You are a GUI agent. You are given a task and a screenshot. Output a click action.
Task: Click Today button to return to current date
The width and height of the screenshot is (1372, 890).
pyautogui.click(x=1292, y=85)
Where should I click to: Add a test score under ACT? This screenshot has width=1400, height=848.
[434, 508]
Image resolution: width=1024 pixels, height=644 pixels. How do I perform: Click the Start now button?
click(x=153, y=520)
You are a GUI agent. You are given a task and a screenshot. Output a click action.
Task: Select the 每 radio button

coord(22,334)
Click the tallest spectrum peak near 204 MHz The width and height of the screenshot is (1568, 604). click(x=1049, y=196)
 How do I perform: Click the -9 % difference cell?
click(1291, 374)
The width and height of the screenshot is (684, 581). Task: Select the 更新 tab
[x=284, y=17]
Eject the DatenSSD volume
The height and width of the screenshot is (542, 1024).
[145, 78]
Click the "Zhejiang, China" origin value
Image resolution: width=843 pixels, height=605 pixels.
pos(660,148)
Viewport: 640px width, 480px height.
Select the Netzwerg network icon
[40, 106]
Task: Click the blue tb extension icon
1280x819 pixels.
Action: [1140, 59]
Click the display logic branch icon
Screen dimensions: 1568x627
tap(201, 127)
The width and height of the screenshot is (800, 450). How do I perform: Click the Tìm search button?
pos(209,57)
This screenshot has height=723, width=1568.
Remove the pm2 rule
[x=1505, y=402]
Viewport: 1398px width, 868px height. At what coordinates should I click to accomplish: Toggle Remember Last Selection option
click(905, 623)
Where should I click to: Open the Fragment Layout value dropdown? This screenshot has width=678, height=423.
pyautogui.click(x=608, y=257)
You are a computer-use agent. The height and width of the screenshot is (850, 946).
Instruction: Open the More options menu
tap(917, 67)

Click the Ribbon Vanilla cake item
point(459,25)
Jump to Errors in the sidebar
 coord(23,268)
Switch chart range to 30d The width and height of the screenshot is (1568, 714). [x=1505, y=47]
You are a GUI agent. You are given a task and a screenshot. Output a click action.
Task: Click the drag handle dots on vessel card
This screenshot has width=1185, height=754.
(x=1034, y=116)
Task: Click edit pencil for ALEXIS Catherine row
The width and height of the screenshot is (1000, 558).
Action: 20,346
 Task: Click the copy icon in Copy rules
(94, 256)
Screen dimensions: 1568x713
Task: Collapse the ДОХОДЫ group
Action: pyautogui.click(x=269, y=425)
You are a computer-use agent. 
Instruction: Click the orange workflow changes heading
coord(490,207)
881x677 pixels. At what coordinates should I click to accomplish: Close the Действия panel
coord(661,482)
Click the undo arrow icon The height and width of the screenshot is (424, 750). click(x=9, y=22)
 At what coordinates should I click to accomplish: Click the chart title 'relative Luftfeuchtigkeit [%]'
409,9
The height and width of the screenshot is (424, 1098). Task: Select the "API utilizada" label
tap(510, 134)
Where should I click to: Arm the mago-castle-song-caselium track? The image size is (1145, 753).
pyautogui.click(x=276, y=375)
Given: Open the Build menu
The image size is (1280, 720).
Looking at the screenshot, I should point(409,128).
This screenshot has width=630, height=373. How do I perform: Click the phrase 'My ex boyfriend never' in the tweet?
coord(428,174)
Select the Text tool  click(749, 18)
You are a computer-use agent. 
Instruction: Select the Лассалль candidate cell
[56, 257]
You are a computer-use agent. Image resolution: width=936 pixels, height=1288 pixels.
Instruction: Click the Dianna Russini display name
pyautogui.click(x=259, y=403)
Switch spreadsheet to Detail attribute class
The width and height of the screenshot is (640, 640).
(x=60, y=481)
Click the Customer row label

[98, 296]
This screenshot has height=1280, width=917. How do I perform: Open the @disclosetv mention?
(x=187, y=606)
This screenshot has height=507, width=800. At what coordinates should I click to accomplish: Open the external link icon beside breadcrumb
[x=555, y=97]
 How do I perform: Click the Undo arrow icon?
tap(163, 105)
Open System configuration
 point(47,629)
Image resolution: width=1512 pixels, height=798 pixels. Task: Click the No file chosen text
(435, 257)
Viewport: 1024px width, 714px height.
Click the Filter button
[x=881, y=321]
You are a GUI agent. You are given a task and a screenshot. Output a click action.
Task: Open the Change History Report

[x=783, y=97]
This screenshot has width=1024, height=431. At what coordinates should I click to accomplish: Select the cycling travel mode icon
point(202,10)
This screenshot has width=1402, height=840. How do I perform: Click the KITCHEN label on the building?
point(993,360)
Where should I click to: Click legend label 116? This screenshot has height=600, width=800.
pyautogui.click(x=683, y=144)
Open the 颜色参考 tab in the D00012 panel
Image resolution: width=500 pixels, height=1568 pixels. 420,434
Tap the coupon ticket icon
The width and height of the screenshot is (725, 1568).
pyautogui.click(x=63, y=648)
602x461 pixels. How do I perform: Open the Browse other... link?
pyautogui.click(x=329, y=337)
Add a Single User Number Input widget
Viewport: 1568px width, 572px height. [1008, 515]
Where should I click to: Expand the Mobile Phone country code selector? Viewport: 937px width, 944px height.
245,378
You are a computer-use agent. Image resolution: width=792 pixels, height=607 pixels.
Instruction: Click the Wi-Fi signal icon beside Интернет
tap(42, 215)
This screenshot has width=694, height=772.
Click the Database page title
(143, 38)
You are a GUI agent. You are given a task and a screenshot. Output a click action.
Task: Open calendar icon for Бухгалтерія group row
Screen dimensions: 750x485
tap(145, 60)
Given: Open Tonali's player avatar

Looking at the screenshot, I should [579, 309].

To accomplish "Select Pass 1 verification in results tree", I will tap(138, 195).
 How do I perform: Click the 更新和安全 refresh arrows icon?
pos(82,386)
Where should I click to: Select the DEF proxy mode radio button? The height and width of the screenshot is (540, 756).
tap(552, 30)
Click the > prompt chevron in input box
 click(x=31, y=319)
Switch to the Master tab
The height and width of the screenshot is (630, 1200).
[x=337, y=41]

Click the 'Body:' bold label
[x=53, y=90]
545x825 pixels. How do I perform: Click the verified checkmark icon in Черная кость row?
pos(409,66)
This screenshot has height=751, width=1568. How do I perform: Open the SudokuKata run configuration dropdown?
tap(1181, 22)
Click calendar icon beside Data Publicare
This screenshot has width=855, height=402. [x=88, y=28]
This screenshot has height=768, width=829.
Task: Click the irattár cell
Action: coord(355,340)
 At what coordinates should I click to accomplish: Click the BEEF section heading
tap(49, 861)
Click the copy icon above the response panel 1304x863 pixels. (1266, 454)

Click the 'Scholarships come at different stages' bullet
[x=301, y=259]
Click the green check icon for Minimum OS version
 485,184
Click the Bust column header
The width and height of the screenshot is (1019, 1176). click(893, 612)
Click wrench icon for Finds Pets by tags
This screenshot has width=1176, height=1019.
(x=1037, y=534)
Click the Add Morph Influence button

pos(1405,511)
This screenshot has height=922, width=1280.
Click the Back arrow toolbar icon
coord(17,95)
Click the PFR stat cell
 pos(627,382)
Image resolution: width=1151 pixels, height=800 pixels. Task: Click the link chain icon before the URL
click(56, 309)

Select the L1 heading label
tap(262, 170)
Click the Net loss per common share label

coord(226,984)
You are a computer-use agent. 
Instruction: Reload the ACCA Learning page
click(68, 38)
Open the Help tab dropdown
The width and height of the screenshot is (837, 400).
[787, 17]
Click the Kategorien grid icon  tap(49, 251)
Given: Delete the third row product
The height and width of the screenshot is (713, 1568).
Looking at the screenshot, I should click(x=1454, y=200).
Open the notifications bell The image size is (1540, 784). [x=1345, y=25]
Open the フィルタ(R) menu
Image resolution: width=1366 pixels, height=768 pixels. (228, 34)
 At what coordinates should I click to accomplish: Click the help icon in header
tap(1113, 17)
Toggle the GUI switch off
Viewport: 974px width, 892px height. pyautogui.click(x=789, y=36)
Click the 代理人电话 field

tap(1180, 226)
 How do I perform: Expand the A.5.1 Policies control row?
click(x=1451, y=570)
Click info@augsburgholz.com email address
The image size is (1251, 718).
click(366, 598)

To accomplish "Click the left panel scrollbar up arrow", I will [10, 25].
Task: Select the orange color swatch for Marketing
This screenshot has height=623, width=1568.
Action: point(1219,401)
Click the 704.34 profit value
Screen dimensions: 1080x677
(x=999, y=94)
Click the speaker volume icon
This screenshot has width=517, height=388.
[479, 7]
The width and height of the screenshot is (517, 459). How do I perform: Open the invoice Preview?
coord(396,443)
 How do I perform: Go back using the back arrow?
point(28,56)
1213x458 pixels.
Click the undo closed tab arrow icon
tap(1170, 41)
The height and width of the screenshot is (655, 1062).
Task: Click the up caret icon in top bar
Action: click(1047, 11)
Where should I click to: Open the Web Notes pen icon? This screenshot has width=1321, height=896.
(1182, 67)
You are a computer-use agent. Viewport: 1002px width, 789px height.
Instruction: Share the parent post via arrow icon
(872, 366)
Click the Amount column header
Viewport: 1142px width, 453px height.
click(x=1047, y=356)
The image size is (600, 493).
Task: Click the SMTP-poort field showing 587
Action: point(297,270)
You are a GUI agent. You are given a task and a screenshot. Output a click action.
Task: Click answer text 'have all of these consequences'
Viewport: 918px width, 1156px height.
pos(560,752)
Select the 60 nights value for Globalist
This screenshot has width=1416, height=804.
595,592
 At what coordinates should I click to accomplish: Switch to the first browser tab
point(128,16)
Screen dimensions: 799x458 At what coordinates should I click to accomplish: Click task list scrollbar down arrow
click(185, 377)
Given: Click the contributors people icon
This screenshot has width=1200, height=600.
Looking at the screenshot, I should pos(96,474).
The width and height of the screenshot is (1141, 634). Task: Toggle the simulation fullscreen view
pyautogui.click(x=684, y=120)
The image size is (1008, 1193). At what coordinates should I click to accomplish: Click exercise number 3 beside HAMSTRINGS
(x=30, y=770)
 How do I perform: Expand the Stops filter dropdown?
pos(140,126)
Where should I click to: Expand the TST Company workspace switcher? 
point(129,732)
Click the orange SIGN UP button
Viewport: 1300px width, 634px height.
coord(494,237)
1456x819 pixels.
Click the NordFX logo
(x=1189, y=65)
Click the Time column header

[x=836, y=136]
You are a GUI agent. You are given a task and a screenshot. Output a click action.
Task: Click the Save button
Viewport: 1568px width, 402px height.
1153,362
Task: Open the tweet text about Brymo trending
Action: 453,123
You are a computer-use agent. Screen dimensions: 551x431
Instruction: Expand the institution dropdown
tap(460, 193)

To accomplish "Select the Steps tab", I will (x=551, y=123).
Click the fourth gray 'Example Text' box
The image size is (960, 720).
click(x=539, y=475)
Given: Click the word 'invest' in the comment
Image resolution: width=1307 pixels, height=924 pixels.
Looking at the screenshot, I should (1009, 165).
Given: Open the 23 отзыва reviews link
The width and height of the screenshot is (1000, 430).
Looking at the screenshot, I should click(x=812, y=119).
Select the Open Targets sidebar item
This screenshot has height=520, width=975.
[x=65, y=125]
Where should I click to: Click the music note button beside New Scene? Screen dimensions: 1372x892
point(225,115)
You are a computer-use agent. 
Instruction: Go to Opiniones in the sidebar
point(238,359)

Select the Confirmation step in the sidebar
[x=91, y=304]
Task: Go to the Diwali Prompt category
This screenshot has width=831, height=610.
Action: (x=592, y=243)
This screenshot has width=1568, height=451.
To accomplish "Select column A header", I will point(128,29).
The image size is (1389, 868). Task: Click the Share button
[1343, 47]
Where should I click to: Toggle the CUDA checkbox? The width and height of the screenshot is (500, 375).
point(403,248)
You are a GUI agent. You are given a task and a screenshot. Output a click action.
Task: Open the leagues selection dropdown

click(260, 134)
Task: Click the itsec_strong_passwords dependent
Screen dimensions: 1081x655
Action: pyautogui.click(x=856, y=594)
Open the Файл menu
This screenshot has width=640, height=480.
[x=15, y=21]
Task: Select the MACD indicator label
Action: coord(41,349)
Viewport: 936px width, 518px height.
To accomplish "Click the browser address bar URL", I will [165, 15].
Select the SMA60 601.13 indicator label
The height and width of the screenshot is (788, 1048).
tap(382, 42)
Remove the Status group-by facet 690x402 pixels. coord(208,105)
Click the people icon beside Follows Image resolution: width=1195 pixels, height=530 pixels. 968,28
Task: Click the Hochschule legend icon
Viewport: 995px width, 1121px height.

> [DESCRIPTION OF THE TASK]: Your answer must be every line from the entries that contains the string "volume", copied as it stands.

> [EXERCISE ANSWER]:
Eject the DatenSSD volume
Click the speaker volume icon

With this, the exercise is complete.